- **ASSIGNMENT**: Go to the line below containing "Viewport: 1200px width, 403px height." and print exactly from there through the line containing "This screenshot has width=1456, height=826.", both included. Print nothing else.

- **ENTRIES SUPPLIED**:
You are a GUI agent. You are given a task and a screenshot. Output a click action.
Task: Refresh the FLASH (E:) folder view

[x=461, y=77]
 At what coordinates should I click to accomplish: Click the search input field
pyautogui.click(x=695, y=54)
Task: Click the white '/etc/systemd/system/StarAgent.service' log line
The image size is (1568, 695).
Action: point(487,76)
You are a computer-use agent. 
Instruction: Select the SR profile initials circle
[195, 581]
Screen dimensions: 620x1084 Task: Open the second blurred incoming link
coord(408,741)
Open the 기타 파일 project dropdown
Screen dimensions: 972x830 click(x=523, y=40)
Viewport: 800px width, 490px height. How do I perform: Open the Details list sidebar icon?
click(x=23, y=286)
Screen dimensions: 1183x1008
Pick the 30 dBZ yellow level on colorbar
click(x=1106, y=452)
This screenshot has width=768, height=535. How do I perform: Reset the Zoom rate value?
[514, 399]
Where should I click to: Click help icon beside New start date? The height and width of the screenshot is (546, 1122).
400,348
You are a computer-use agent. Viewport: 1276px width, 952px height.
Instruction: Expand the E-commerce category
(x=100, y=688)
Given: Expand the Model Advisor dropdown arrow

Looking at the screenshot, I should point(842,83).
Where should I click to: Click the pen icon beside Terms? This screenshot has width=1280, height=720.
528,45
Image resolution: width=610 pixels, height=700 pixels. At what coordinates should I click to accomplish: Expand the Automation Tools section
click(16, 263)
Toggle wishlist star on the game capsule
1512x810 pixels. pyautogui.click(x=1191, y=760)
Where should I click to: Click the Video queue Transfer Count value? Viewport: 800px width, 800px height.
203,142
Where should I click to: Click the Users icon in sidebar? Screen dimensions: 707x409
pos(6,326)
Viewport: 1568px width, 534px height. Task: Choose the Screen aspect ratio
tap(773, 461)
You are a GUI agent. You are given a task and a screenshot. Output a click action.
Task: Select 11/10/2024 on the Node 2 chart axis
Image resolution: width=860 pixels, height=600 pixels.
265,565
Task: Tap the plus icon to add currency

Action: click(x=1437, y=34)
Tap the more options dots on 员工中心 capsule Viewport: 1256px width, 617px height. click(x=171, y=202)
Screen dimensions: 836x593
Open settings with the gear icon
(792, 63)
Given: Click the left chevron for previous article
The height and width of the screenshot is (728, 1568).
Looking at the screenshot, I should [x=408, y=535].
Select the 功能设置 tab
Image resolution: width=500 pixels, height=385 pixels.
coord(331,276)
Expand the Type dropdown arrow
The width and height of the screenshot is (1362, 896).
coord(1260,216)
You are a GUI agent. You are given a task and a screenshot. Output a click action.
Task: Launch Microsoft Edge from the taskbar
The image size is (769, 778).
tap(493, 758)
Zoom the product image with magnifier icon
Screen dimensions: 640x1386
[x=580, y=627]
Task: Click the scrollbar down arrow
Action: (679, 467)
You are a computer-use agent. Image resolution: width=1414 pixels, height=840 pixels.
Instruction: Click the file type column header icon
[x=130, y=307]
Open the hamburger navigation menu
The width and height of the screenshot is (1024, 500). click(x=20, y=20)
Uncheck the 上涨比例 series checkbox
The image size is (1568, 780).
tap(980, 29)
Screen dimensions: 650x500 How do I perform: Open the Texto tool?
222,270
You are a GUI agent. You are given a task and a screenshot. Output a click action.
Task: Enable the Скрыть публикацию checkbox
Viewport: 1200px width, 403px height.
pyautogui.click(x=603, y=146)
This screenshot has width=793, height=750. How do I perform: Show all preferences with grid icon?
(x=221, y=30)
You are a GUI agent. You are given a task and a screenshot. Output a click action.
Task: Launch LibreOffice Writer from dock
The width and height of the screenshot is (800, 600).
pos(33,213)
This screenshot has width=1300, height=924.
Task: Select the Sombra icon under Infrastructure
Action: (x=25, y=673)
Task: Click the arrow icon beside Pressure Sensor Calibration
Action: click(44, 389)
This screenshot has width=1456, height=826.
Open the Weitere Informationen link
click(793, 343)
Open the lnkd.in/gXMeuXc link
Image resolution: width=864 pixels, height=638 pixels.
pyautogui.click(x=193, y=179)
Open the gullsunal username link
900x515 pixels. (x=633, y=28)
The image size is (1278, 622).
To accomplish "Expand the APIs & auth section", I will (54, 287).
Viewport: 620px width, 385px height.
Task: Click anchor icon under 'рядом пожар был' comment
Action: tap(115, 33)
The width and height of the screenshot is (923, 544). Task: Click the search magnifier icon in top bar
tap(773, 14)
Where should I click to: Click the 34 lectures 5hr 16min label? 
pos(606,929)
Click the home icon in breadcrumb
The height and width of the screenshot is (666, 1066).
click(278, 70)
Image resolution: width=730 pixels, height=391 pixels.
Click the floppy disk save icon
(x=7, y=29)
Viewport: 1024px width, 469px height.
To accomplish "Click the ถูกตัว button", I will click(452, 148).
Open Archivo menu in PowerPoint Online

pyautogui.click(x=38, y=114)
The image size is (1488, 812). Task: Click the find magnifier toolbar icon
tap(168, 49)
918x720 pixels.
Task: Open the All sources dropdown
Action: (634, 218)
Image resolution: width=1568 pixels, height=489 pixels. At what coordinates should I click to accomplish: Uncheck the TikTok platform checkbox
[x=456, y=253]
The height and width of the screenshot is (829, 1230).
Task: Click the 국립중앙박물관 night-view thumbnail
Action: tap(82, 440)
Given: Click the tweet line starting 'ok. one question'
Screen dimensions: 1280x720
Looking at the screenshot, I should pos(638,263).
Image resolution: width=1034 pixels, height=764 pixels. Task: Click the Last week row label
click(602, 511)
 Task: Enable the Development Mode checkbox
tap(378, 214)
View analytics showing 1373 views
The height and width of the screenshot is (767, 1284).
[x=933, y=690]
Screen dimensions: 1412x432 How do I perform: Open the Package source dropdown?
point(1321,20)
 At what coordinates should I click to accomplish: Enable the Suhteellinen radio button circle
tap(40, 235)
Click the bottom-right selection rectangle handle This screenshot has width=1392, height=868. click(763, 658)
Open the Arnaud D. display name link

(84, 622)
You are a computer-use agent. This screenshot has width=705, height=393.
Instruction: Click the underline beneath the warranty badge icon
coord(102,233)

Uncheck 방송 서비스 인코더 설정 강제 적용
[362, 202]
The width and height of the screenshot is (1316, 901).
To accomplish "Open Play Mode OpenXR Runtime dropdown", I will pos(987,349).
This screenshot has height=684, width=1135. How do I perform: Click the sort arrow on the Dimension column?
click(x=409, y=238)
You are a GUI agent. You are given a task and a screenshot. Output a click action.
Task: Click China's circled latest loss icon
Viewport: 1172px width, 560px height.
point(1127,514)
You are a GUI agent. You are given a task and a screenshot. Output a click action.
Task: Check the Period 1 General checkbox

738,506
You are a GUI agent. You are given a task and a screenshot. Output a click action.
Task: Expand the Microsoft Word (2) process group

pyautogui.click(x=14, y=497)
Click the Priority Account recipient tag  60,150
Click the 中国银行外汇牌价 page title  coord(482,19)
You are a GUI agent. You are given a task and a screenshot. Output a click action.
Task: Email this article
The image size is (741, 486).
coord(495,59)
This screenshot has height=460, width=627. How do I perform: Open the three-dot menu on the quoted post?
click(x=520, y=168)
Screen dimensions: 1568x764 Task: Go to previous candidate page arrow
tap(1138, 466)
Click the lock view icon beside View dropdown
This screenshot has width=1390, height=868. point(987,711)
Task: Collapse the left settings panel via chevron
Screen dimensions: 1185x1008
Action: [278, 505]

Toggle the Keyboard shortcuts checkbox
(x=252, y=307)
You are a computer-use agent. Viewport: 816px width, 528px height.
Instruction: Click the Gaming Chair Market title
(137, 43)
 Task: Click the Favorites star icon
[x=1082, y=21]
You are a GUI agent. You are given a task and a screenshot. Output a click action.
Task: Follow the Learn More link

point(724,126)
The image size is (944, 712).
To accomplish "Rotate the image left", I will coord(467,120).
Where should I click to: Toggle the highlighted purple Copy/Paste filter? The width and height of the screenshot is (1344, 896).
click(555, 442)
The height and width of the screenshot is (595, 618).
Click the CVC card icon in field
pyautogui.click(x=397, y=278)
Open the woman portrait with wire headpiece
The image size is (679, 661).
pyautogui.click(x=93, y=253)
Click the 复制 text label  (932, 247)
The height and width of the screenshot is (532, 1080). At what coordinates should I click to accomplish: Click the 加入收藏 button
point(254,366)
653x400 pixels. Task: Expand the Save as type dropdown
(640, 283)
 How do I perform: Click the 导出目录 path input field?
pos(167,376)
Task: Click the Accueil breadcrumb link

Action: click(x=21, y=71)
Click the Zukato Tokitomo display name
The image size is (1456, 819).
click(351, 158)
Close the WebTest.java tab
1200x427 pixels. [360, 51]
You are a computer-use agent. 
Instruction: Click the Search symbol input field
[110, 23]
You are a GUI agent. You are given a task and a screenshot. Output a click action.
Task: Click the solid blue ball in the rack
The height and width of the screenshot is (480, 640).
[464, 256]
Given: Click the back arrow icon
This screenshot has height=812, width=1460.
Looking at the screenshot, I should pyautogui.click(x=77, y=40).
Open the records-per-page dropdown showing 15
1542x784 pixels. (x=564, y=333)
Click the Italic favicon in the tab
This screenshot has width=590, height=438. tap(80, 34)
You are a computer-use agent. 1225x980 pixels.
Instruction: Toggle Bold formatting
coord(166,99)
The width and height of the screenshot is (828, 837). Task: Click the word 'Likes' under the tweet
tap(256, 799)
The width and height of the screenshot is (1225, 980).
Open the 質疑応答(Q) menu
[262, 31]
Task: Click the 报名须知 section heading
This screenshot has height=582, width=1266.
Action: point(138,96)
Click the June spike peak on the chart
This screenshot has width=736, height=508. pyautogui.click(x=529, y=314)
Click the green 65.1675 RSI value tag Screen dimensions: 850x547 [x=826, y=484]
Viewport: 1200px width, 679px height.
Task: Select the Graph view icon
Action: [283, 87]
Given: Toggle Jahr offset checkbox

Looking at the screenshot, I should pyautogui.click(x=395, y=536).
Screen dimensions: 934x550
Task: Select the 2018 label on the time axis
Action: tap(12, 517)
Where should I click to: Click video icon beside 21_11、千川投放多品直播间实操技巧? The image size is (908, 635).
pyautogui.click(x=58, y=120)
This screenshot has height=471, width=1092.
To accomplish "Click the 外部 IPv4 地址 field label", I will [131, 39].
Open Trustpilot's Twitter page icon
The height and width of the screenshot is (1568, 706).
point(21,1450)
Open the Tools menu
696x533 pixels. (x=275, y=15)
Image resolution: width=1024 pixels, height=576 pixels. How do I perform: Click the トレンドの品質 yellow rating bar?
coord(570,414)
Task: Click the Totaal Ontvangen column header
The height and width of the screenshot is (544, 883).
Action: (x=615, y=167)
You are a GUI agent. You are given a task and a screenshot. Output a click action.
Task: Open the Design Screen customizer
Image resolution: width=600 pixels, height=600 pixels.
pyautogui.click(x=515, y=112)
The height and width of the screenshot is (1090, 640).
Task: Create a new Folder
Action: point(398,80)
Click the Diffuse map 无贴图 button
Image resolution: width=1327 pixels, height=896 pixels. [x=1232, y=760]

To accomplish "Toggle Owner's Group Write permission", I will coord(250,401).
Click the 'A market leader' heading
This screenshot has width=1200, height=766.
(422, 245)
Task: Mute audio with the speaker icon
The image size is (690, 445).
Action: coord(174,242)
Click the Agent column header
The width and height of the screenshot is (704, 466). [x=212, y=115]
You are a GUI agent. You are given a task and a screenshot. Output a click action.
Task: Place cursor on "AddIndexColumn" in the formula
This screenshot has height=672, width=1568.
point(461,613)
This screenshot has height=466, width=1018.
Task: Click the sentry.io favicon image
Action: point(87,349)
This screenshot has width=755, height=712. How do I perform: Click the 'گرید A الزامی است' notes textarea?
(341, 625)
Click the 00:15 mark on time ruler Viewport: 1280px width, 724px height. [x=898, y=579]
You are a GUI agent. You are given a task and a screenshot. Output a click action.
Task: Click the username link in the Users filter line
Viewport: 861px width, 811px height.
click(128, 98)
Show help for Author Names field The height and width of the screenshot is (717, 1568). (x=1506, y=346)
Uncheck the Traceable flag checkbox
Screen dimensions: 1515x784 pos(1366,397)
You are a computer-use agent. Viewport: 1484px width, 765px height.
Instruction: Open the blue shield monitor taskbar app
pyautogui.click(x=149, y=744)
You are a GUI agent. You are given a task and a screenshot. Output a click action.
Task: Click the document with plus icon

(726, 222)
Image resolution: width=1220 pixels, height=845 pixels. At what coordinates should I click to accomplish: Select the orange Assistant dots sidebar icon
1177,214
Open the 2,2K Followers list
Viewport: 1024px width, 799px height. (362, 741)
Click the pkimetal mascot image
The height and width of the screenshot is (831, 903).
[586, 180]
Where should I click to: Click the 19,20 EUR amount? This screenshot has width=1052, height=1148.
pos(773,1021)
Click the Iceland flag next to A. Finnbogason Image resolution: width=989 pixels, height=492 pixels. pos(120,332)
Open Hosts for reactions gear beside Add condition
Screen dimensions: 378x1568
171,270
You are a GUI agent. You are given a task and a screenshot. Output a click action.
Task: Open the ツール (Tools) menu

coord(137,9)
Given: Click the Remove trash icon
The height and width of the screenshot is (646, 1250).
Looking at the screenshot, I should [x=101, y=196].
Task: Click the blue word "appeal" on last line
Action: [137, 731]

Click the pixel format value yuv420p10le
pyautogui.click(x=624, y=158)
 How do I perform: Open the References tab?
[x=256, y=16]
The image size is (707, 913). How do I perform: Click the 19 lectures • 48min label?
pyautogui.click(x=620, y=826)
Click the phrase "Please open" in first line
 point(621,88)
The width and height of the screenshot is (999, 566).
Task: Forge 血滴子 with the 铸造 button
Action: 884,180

- **SOLUTION FOR THIS EXERCISE**:
Viewport: 1200px width, 403px height.
pyautogui.click(x=603, y=146)
This screenshot has width=793, height=750. How do I perform: Show all preferences with grid icon?
(x=221, y=30)
You are a GUI agent. You are given a task and a screenshot. Output a click action.
Task: Launch LibreOffice Writer from dock
The width and height of the screenshot is (800, 600).
pos(33,213)
This screenshot has width=1300, height=924.
Task: Select the Sombra icon under Infrastructure
Action: (x=25, y=673)
Task: Click the arrow icon beside Pressure Sensor Calibration
Action: click(44, 389)
This screenshot has width=1456, height=826.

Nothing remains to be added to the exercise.